Nearly one in three women who did not obtain recommended breast cancer screening in a year have visited urgent care centers, according to an April 20 presentation delivered at the American Roengten Ray Society (ARRS) annual meeting.
The study suggests that urgent care and other care settings could offer opportunities for mammography screening, presenter Dr. Anand Narayan, PhD, from the University of Wisconsin noted. At the meeting, he shared results from research that included data from more than 9,000 women and found that, among women who did not undergo mammography screening within the past year, about 23% reported visiting an emergency room and nearly 10% reported being hospitalized -- suggesting untapped potential in these settings for preventive breast health services.
"Among the different sites, we have several opportunities to increase access for mammography screening," Narayan said.
To improve adherence to recommended mammography screening, clinics often collaborate with primary care providers. However, Narayan said lack of access to primary care providers is a key risk factor for not being up to date with recommended breast cancer screening. He and his team sought to estimate the proportion of women visiting urgent care centers, emergency departments, or being hospitalized who were not current with recommended mammography screening. The study goal was to explore the potential impact of nonprimary care-based cancer screening interventions.
The investigators used data from the 2019 National Health Interview Survey that included information from 9,139 women between the ages of 40 and 74 with no prior history of breast cancer.
The team found the following:
- 44.9% did not report receiving a mammogram within the last year.
- 29.2% reported visiting an urgent care center.
- 21.8% of women who did not report receiving a mammogram did report visiting an emergency room.
- 9.6% reported being hospitalized.
Women of "other" race and white women were most likely to visit an urgent care center, at 33.9% and 30.2%, respectively.
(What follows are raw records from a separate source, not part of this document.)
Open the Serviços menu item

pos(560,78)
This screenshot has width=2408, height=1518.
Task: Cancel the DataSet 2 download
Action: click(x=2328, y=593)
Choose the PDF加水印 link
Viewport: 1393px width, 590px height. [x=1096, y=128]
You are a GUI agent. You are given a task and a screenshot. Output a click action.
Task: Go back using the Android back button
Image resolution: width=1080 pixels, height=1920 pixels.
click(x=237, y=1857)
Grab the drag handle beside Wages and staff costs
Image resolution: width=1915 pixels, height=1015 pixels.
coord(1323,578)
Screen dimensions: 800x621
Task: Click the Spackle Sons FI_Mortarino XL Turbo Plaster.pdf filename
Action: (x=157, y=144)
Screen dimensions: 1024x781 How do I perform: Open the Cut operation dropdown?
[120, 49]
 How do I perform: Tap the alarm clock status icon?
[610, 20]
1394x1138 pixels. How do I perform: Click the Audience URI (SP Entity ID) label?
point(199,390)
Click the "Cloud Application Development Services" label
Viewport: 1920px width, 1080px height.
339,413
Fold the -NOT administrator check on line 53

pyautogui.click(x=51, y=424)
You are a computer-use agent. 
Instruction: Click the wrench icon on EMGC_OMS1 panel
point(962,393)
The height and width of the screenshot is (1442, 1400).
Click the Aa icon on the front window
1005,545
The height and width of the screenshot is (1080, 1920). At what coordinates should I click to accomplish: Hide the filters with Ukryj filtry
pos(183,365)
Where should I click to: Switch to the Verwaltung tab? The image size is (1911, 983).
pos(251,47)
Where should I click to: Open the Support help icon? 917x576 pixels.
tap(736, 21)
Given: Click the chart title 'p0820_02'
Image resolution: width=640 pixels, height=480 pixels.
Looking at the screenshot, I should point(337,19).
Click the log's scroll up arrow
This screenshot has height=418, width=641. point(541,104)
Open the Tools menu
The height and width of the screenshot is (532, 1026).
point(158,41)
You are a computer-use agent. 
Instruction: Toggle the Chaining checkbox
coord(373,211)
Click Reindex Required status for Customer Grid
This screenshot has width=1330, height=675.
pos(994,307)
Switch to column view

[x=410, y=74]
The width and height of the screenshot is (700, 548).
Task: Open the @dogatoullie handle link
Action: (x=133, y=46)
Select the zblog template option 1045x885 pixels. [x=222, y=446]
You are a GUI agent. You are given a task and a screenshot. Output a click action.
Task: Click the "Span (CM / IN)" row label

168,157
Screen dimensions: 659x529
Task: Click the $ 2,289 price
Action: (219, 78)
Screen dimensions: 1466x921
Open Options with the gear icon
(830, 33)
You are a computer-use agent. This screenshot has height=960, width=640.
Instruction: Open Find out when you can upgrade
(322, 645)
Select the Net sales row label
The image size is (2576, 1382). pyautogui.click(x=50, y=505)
Further data analysis also found that Black women were more likely than white women to report undergoing mammography screening, with an odds ratio (OR) of 1.81 (p = 0.021) and that uninsured women visiting urgent care centers were less likely to report breast cancer screening, with an OR of 0.34 (p < 0.001).
However, women of "other" race and Black women had the highest percentages of reporting use of emergency departments at 38.1% and 32.3%, respectively. While college-educated women in this setting were more likely to report undergoing mammography screening (OR, 1.51; p = 0.047), uninsured women again were less likely to report undergoing screening (OR, 0.43; p = 0.015).
Native American women and Black women had the highest percentages of those hospitalized, at 13% each. However, like in the emergency department, hospitalized, college-educated women were more likely to report undergoing screening mammography while uninsured women were less likely.
"Non-primary care-based visits may represent important opportunities to improve breast screening rates through patient education and targeted interventions," Narayan said.
More specifically, urgent care centers can reach out to a large number of women in a less acute setting, and emergency departments meanwhile can increase screening outreach.
Narayan added that his team is working through such opportunities and strategies as offering educational materials at urgent care centers.
"A lot of this [possible screening opportunity] depends on the bandwidth of different types of clinician groups to engage in these initiatives," he said.